The Doctor, the Pilot and the Dog


There is an old joke told among people in aviation.  The joke is that the airplane cockpit of the future will have a pilot and a dog.  The pilot is there to feed the dog and the dog is there to bite the pilot if he tries to touch anything.  The idea behind this is that the airplane of the future, carrying hundreds of people, will be fully automated and be safer than planes are today and that the pilot, will not only be unnecessary but potentially dangerous to those on board.  Of course that joke does not acknowledge that computers may shut down or need to be overridden.  Presumably in the cockpit of the future a Captain Chesley Sullenberger will not be needed to land a plane with no working engines on the Hudson River and safely get all of his passengers out without any deaths.  As a passenger however, I would be reassured to see “Sulley” or someone like him up there in the cockpit no matter how good the systems were.
 
Human beings are at least as complex as airplanes yet we now see a belief, most eloquently voiced by the brilliant businessman and venture capitalist, Vinod Khosla, the founder of Sun Microsystems (the link to download Mr. Khosla’s full statement is attached) that can be read to suggest that the doctor’s office of the future will be staffed by a doctor (but probably a nurse since doctors are too costly) and a dog.  His thesis is that 80% of what is now done by a physician will, in the future be done by technology.  As one reads his thoughts on this, two of his assumptions became apparent to me.  One is that he believes that the diagnosis of disease and the defining of treatment plans is a bigger part of medical practice, especially primary care medical practice, than it really is.  The second is that he has great faith in the ability of systems to consider non-medical factors such as a person’s beliefs, values, social situation, financial situation and psychological makeup that may affect diagnostics and therapeutics.  I wonder.  The reality of practice is that 80% of doctors’ visits are driven by fear and social isolation rather than diagnosable disease.  The reality of therapeutics is that the diagnosis and treatment plan are only a small step in the march towards cure which depends as much on the non-medical factors and the physician and nurse ability to understand and impact those non-medical factors as it does on the science of disease. 

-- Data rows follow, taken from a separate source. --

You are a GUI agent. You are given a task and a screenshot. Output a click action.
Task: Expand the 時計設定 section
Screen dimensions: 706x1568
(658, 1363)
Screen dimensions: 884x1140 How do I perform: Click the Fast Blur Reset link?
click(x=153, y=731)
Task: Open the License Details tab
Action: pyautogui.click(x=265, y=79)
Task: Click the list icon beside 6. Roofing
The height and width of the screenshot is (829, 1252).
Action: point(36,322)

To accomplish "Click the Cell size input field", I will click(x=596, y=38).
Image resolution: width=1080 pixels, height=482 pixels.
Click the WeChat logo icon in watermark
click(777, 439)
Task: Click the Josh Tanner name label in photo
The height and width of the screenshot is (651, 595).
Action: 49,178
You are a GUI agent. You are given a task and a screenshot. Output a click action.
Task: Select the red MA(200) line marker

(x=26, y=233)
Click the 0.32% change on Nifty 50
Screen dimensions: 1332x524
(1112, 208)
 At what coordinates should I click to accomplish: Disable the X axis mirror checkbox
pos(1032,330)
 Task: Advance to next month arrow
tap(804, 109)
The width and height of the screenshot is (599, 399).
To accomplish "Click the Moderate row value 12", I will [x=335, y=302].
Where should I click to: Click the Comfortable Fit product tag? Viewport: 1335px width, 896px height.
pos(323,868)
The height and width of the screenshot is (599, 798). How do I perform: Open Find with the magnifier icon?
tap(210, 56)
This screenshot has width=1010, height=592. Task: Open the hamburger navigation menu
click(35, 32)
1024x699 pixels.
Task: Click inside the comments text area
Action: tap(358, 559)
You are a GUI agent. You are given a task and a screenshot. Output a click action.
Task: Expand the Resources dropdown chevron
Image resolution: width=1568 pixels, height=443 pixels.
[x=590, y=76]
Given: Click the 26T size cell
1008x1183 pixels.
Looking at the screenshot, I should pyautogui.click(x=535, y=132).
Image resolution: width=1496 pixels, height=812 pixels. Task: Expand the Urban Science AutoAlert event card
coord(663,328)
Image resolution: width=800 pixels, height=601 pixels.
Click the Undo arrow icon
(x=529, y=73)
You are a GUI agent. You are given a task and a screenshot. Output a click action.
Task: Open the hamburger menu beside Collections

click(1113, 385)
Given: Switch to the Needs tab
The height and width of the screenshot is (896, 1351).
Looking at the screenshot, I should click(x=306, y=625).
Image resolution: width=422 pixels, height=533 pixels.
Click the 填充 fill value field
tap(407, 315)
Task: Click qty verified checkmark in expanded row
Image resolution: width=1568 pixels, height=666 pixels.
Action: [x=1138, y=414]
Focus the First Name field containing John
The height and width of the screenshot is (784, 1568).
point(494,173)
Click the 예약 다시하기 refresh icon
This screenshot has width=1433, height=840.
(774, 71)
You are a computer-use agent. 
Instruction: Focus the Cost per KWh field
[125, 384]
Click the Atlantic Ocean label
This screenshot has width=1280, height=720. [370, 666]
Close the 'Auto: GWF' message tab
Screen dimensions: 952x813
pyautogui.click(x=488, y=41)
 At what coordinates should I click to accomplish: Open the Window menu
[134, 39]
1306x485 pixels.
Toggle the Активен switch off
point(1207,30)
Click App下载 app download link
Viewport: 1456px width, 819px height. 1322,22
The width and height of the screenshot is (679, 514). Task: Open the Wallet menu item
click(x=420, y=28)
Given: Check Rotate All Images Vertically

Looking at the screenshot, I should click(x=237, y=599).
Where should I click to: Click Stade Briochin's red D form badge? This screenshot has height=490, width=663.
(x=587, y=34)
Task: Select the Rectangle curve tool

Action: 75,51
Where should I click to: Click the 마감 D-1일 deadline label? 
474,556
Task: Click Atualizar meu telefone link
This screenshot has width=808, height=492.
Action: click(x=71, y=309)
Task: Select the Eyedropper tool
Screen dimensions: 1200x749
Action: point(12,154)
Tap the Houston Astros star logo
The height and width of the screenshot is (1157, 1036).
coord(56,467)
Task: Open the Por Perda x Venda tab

Mr. Khosla’s contention is that much of the knowledge that is now driving specific diagnostic approach and the outline of treatment steps will be and should be facilitated by technology.  That is absolutely true. All he says of the promise of technological systems to process medical inputs such as blood pressure, pulse, weight, lab data and certain pieces of history to create a better health care experience for all also is true.  However if our current approaches to laws, rules, regulations, and health systems are based totally on Khosla’s faulty assumptions of the nature of medical practice rather than on practice realities, then we may create a system that is not as individualized and not as attuned to the inherent uncertainty that comes with people as social, spiritual and psychological animals, as good medicine should be.  I worry that if we build a health system that is based on this already accepted assumption that technology and guidelines will fix all of our health care woes we will end up with a dehumanized system that creates an entire new set of problems.   In our zeal to improve what we acknowledge to be broken in health care, we may minimize the danger of a system that is based purely on technology, rules and algorithms.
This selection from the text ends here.